▸ **PROBLEM TO WORK ON**
Each line from the opening of the listing below through the line that contains "Open the Task" is to be output exactly as written.

▸ **DATASET**
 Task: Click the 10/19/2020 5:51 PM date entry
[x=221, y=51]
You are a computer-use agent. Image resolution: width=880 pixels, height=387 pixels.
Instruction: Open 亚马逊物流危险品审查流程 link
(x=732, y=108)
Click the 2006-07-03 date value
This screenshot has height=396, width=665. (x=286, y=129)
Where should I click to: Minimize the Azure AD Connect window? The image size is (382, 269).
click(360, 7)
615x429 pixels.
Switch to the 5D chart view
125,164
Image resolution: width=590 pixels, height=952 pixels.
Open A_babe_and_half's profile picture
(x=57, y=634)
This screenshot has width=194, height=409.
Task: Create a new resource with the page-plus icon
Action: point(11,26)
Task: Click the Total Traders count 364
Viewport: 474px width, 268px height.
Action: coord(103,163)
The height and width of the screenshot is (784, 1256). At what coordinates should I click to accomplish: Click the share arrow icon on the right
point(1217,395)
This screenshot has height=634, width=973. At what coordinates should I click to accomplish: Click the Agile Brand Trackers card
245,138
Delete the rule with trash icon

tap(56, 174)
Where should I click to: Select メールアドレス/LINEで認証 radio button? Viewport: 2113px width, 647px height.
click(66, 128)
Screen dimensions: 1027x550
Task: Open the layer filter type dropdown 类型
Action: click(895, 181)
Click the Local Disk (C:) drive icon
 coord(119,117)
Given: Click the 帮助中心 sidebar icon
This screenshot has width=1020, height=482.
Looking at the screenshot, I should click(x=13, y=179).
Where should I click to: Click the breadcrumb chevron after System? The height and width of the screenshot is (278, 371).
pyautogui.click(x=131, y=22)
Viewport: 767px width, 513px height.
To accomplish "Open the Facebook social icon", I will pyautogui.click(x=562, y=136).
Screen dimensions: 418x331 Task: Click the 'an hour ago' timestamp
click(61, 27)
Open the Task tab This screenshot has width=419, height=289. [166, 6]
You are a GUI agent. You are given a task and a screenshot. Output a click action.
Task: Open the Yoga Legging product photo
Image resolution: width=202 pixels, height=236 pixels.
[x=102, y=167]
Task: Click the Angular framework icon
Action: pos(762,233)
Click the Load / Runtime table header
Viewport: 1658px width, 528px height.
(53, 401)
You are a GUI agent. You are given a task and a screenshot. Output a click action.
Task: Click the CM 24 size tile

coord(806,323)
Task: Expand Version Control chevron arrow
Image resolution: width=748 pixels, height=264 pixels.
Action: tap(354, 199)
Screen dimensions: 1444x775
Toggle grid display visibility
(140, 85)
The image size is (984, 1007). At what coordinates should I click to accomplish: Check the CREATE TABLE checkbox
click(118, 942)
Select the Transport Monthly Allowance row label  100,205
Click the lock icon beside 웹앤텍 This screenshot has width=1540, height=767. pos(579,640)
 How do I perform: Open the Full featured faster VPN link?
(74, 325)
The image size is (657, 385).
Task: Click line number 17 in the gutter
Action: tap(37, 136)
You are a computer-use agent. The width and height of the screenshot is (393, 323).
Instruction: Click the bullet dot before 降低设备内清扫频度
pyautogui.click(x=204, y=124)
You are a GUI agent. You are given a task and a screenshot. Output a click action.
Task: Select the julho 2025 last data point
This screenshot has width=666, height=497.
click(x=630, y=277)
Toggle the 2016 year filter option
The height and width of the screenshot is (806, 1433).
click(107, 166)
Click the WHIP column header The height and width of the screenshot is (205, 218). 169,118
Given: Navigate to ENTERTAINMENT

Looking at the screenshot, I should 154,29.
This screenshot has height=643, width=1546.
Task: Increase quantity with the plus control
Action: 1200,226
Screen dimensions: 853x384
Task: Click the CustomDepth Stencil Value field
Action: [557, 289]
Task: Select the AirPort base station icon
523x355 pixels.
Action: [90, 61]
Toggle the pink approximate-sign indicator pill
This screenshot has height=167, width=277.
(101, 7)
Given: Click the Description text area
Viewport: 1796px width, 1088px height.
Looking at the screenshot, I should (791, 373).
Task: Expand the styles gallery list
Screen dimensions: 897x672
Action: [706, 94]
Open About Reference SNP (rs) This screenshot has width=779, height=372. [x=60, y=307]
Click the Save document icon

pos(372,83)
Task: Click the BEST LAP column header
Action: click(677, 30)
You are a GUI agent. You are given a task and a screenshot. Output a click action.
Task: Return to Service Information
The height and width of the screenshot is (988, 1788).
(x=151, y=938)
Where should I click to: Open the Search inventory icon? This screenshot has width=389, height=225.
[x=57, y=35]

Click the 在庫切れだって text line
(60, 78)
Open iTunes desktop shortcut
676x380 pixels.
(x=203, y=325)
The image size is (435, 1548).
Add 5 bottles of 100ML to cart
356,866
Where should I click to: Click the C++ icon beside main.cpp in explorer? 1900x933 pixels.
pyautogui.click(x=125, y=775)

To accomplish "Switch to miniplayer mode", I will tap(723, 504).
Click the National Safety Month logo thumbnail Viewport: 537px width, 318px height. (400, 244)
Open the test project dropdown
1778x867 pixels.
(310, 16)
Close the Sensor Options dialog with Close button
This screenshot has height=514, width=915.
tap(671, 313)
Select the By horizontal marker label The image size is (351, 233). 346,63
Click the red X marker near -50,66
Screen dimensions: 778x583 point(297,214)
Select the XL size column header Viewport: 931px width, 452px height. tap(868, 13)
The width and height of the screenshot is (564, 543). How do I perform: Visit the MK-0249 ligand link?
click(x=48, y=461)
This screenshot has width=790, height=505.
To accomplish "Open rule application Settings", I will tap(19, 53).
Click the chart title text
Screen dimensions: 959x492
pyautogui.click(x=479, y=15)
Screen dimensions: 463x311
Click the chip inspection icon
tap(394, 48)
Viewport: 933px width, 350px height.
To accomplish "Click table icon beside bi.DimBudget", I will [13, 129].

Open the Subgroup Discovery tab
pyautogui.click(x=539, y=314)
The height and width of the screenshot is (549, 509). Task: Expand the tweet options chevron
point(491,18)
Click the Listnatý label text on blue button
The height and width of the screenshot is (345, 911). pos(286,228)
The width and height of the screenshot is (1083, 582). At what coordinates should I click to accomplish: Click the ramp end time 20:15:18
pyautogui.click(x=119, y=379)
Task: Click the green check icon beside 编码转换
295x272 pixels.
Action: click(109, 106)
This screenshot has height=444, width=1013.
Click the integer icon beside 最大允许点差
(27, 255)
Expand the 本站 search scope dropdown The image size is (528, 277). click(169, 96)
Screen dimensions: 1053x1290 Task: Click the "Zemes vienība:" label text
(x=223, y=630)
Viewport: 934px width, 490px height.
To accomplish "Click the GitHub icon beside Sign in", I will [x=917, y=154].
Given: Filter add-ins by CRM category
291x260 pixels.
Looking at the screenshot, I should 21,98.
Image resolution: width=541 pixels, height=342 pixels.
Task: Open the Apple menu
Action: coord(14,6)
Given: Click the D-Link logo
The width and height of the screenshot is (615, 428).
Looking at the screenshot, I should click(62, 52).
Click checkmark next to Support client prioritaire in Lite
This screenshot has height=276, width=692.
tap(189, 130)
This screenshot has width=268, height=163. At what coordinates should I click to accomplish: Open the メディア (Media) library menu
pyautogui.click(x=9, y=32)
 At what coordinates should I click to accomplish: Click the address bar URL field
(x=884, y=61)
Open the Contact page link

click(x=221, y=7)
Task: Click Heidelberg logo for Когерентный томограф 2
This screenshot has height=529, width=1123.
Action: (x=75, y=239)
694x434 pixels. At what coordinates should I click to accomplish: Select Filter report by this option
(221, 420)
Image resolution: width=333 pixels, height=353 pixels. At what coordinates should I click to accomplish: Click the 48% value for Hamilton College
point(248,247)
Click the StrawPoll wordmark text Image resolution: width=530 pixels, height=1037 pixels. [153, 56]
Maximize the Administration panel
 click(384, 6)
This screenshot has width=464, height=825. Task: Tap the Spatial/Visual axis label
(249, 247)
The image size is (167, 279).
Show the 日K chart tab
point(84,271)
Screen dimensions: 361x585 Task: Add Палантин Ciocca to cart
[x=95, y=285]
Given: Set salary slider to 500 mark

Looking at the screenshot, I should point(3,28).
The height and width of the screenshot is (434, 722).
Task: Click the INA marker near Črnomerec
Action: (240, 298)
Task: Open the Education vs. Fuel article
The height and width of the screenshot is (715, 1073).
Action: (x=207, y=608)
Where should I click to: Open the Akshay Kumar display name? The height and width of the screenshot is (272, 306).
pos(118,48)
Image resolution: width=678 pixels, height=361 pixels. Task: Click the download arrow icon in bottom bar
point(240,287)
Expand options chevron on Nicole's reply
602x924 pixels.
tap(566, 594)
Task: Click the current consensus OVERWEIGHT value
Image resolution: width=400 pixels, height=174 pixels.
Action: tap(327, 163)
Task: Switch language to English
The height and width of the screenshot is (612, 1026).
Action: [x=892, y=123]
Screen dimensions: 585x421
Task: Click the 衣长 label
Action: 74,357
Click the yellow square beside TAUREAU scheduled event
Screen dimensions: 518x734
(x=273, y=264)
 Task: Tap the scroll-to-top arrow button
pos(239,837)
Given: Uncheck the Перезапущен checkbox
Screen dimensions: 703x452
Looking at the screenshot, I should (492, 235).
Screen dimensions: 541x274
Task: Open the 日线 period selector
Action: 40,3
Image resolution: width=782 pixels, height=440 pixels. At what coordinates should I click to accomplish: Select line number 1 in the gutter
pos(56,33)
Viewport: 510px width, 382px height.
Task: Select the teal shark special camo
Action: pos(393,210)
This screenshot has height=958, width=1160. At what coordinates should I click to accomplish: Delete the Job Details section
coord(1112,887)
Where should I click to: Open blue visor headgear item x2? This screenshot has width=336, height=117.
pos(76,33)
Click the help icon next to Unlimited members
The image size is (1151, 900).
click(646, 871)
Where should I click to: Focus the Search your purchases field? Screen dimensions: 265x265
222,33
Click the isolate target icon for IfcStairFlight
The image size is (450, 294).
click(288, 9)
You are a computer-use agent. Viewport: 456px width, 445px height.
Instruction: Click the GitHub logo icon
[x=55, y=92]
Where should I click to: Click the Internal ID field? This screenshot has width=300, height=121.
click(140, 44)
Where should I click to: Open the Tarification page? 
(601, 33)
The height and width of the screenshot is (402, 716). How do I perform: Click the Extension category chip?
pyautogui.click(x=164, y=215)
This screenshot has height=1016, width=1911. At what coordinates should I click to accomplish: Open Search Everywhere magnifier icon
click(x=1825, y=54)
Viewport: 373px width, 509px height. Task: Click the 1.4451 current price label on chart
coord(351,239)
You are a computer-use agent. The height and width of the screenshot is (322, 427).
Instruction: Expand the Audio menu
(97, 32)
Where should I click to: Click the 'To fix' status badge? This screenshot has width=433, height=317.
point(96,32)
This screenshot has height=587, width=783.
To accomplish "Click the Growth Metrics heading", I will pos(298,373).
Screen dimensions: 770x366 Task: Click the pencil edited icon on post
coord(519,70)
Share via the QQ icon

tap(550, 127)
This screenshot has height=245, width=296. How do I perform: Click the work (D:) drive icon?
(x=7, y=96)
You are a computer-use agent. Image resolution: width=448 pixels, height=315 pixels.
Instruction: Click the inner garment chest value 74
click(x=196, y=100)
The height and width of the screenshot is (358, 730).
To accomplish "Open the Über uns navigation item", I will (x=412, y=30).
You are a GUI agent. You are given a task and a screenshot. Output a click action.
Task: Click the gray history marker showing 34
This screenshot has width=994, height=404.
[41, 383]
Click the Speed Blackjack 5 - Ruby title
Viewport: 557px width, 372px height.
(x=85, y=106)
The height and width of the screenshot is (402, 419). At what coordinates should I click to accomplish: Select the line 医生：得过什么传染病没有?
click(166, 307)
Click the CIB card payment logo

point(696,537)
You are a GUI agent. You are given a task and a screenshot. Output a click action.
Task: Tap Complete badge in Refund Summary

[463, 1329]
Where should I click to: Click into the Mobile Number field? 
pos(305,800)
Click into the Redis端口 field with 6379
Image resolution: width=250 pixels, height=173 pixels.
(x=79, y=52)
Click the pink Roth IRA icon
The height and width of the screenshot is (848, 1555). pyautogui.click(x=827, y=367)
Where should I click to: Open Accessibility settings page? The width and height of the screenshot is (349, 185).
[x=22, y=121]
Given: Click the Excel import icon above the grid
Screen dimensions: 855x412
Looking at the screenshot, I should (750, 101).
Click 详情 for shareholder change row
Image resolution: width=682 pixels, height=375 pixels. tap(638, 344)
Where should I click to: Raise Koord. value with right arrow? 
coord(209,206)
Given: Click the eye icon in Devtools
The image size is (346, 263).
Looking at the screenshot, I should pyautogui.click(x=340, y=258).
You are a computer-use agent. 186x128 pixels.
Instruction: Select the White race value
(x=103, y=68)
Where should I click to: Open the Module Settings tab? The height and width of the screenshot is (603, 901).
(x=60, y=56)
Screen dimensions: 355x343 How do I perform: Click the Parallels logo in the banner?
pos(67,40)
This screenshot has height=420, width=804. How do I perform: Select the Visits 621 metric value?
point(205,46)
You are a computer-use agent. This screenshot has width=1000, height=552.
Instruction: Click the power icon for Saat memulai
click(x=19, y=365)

▸ **RESULT OF THIS TASK**
 Task: Click the 10/19/2020 5:51 PM date entry
[x=221, y=51]
You are a computer-use agent. Image resolution: width=880 pixels, height=387 pixels.
Instruction: Open 亚马逊物流危险品审查流程 link
(x=732, y=108)
Click the 2006-07-03 date value
This screenshot has height=396, width=665. (x=286, y=129)
Where should I click to: Minimize the Azure AD Connect window? The image size is (382, 269).
click(360, 7)
615x429 pixels.
Switch to the 5D chart view
125,164
Image resolution: width=590 pixels, height=952 pixels.
Open A_babe_and_half's profile picture
(x=57, y=634)
This screenshot has width=194, height=409.
Task: Create a new resource with the page-plus icon
Action: point(11,26)
Task: Click the Total Traders count 364
Viewport: 474px width, 268px height.
Action: coord(103,163)
The height and width of the screenshot is (784, 1256). At what coordinates should I click to accomplish: Click the share arrow icon on the right
point(1217,395)
This screenshot has height=634, width=973. At what coordinates should I click to accomplish: Click the Agile Brand Trackers card
245,138
Delete the rule with trash icon

tap(56, 174)
Where should I click to: Select メールアドレス/LINEで認証 radio button? Viewport: 2113px width, 647px height.
click(66, 128)
Screen dimensions: 1027x550
Task: Open the layer filter type dropdown 类型
Action: click(895, 181)
Click the Local Disk (C:) drive icon
 coord(119,117)
Given: Click the 帮助中心 sidebar icon
This screenshot has width=1020, height=482.
Looking at the screenshot, I should click(x=13, y=179).
Where should I click to: Click the breadcrumb chevron after System? The height and width of the screenshot is (278, 371).
pyautogui.click(x=131, y=22)
Viewport: 767px width, 513px height.
To accomplish "Open the Facebook social icon", I will pyautogui.click(x=562, y=136).
Screen dimensions: 418x331 Task: Click the 'an hour ago' timestamp
click(61, 27)
Open the Task tab This screenshot has width=419, height=289. [166, 6]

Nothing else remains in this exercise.